## Input material
───

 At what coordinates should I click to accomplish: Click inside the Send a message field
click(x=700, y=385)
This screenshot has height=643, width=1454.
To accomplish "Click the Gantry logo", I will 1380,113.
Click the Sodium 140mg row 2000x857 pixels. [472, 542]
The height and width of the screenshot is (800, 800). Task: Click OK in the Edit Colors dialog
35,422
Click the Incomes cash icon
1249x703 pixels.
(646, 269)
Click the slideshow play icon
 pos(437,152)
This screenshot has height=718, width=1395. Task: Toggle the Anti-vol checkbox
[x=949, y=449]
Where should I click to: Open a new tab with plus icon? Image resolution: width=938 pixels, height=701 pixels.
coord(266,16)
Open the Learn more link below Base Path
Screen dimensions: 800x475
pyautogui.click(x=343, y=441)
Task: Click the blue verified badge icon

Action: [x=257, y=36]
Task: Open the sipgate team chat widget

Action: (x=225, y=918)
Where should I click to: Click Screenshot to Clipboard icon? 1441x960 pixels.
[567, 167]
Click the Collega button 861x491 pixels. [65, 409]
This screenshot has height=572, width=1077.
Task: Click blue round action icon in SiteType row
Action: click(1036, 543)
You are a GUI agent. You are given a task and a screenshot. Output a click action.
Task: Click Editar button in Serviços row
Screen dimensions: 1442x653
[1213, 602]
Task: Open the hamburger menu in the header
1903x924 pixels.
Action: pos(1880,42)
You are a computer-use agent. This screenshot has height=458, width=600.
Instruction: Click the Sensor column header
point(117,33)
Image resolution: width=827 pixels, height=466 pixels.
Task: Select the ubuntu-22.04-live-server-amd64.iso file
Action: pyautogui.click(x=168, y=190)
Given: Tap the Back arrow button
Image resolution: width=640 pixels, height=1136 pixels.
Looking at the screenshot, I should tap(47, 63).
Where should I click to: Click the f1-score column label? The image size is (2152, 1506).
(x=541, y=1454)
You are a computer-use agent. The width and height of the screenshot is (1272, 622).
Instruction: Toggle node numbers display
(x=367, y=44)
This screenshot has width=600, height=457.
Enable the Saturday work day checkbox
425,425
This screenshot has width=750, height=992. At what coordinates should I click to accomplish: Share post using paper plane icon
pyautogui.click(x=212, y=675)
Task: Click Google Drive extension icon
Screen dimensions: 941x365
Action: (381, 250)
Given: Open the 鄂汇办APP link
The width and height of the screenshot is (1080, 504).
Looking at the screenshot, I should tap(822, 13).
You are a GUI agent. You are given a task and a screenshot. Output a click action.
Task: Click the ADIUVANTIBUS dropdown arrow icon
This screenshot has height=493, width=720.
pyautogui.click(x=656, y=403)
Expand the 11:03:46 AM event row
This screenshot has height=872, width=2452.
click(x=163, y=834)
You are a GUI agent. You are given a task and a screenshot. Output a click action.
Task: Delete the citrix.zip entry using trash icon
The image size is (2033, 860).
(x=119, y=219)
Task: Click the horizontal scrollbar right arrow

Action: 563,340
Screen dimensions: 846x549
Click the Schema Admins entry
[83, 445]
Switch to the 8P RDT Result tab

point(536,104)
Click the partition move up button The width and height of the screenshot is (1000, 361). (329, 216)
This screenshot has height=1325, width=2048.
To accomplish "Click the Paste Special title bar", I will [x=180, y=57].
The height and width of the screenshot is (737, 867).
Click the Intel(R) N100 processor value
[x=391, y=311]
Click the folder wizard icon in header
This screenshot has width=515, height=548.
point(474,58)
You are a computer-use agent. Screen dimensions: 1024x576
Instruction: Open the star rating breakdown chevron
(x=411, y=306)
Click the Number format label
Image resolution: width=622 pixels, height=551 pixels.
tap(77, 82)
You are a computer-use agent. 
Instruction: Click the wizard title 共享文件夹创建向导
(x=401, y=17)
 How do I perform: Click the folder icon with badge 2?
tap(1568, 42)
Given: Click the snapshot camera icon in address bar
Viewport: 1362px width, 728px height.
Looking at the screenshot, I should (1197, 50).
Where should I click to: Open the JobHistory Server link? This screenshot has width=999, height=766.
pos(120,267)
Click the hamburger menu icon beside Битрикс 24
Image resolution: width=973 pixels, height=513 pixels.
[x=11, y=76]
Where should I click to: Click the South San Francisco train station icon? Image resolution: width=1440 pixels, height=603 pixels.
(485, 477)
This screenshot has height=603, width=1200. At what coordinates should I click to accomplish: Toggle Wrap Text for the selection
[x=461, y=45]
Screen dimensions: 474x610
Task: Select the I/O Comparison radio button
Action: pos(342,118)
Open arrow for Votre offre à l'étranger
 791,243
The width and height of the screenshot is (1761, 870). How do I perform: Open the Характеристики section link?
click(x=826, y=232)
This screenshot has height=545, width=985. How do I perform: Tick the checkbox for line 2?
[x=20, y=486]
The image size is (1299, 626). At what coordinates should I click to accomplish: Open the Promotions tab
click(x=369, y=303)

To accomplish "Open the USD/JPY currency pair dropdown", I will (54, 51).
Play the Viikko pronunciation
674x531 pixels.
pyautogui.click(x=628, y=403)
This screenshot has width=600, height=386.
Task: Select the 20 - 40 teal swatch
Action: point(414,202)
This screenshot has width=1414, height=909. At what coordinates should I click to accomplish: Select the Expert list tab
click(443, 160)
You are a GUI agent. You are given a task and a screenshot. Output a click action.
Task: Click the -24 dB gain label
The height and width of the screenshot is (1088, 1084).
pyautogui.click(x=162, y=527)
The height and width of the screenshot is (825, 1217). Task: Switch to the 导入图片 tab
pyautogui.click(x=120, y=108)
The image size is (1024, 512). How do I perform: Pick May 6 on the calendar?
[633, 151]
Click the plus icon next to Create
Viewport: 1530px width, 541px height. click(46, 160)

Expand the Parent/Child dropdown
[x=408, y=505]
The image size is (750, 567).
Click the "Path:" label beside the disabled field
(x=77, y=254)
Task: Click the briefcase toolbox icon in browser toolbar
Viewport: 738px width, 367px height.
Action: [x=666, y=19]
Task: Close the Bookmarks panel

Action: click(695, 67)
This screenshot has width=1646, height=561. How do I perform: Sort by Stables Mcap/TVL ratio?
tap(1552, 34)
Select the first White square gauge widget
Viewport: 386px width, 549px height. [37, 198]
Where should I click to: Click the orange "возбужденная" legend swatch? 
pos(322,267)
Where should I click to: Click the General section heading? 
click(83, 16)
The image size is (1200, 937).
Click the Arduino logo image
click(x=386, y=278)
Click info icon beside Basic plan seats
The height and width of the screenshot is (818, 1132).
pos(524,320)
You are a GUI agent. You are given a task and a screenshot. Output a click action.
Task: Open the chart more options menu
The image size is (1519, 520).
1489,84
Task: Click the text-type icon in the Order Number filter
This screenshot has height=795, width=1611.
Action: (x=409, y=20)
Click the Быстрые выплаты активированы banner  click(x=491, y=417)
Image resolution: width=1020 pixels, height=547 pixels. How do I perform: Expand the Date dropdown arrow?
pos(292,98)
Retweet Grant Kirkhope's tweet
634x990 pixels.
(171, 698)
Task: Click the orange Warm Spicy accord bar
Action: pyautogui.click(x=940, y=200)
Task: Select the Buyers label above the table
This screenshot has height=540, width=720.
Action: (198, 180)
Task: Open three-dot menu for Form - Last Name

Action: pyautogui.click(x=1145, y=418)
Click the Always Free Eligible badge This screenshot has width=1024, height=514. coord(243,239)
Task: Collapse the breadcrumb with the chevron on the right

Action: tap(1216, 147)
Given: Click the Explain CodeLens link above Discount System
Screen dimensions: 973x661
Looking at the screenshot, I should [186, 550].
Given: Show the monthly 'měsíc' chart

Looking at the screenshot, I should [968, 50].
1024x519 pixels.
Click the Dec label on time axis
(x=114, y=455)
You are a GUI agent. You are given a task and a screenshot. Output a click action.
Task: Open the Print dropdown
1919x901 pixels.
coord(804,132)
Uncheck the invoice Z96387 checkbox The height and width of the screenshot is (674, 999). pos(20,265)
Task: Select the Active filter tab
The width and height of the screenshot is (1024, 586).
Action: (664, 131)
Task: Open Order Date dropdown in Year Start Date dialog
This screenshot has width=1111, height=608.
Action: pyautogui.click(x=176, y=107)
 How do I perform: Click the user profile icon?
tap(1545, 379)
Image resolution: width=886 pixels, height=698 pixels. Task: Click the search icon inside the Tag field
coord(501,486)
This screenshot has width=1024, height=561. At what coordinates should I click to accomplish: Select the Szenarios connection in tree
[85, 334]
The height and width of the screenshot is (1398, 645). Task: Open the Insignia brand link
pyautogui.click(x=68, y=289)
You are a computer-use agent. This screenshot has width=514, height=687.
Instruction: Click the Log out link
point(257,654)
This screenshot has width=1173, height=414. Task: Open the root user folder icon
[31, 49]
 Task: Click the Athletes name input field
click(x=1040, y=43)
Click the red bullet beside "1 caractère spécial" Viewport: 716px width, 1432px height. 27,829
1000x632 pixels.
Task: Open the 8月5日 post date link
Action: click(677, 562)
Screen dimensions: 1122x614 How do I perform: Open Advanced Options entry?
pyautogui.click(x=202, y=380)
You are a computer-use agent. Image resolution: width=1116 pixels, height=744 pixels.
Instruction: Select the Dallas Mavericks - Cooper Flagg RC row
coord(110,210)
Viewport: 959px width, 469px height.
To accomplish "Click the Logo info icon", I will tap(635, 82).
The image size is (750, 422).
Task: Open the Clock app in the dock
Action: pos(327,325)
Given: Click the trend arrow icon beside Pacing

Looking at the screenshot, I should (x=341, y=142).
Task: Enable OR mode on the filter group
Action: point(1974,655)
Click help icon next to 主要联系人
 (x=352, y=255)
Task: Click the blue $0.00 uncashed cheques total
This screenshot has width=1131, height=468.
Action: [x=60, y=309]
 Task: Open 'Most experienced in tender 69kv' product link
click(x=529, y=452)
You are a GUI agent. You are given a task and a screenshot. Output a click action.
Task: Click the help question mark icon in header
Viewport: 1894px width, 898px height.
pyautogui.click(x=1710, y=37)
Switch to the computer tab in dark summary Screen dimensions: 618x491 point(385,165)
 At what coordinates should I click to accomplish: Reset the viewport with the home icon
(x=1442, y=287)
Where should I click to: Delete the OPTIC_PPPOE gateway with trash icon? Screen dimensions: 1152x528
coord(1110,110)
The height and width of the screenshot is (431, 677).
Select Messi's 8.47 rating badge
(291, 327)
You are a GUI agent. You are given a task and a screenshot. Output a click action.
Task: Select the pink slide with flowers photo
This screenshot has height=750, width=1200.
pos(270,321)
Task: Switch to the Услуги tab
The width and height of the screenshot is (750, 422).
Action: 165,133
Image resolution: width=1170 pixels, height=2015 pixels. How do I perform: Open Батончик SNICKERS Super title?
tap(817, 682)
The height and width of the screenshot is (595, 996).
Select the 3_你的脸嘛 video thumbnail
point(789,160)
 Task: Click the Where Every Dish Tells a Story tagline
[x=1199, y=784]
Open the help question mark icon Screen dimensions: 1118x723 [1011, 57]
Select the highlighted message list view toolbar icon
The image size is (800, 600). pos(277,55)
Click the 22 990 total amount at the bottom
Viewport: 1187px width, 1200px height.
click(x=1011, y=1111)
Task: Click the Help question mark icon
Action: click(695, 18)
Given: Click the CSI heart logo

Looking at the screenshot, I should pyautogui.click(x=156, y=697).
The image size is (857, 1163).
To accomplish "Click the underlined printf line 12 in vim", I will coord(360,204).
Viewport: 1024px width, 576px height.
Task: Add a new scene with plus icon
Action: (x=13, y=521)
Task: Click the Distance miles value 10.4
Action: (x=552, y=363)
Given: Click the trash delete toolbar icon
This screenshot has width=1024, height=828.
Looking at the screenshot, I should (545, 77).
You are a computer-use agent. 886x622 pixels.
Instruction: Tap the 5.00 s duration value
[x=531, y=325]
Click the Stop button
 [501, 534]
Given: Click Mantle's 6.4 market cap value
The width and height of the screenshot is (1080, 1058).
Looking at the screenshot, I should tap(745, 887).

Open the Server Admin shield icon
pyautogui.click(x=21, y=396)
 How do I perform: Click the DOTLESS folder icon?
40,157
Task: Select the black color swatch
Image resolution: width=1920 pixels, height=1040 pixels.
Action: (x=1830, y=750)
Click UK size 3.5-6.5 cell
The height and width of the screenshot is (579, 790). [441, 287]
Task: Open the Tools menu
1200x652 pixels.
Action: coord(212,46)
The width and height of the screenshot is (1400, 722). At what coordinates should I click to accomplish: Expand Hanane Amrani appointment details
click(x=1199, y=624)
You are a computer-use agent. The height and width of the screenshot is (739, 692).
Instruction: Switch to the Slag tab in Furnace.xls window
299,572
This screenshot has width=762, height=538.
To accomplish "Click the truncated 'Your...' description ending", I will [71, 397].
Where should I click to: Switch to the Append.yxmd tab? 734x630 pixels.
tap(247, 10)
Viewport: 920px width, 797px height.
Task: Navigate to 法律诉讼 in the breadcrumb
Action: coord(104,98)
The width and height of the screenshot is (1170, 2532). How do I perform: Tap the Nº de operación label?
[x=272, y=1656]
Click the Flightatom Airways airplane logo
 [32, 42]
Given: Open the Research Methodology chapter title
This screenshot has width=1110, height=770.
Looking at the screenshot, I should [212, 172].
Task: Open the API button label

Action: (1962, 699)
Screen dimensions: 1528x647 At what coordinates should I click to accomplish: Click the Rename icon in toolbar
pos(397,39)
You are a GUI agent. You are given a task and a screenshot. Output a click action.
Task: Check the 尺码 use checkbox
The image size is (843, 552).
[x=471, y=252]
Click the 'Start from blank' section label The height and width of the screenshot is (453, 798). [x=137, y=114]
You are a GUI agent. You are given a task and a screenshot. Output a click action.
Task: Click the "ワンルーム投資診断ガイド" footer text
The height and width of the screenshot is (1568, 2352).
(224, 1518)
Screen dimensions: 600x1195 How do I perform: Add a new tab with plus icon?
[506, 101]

───

## Task instructions
From the records above, extract exactly and only the lines that begin at the line with "Click the Arduino logo image" and stop after the line with "Task: Select the Buyers label above the table".

## Result of the exercise
Click the Arduino logo image
click(x=386, y=278)
Click info icon beside Basic plan seats
The height and width of the screenshot is (818, 1132).
pos(524,320)
You are a GUI agent. You are given a task and a screenshot. Output a click action.
Task: Open the chart more options menu
The image size is (1519, 520).
1489,84
Task: Click the text-type icon in the Order Number filter
This screenshot has height=795, width=1611.
Action: (x=409, y=20)
Click the Быстрые выплаты активированы banner  click(x=491, y=417)
Image resolution: width=1020 pixels, height=547 pixels. How do I perform: Expand the Date dropdown arrow?
pos(292,98)
Retweet Grant Kirkhope's tweet
634x990 pixels.
(171, 698)
Task: Click the orange Warm Spicy accord bar
Action: pyautogui.click(x=940, y=200)
Task: Select the Buyers label above the table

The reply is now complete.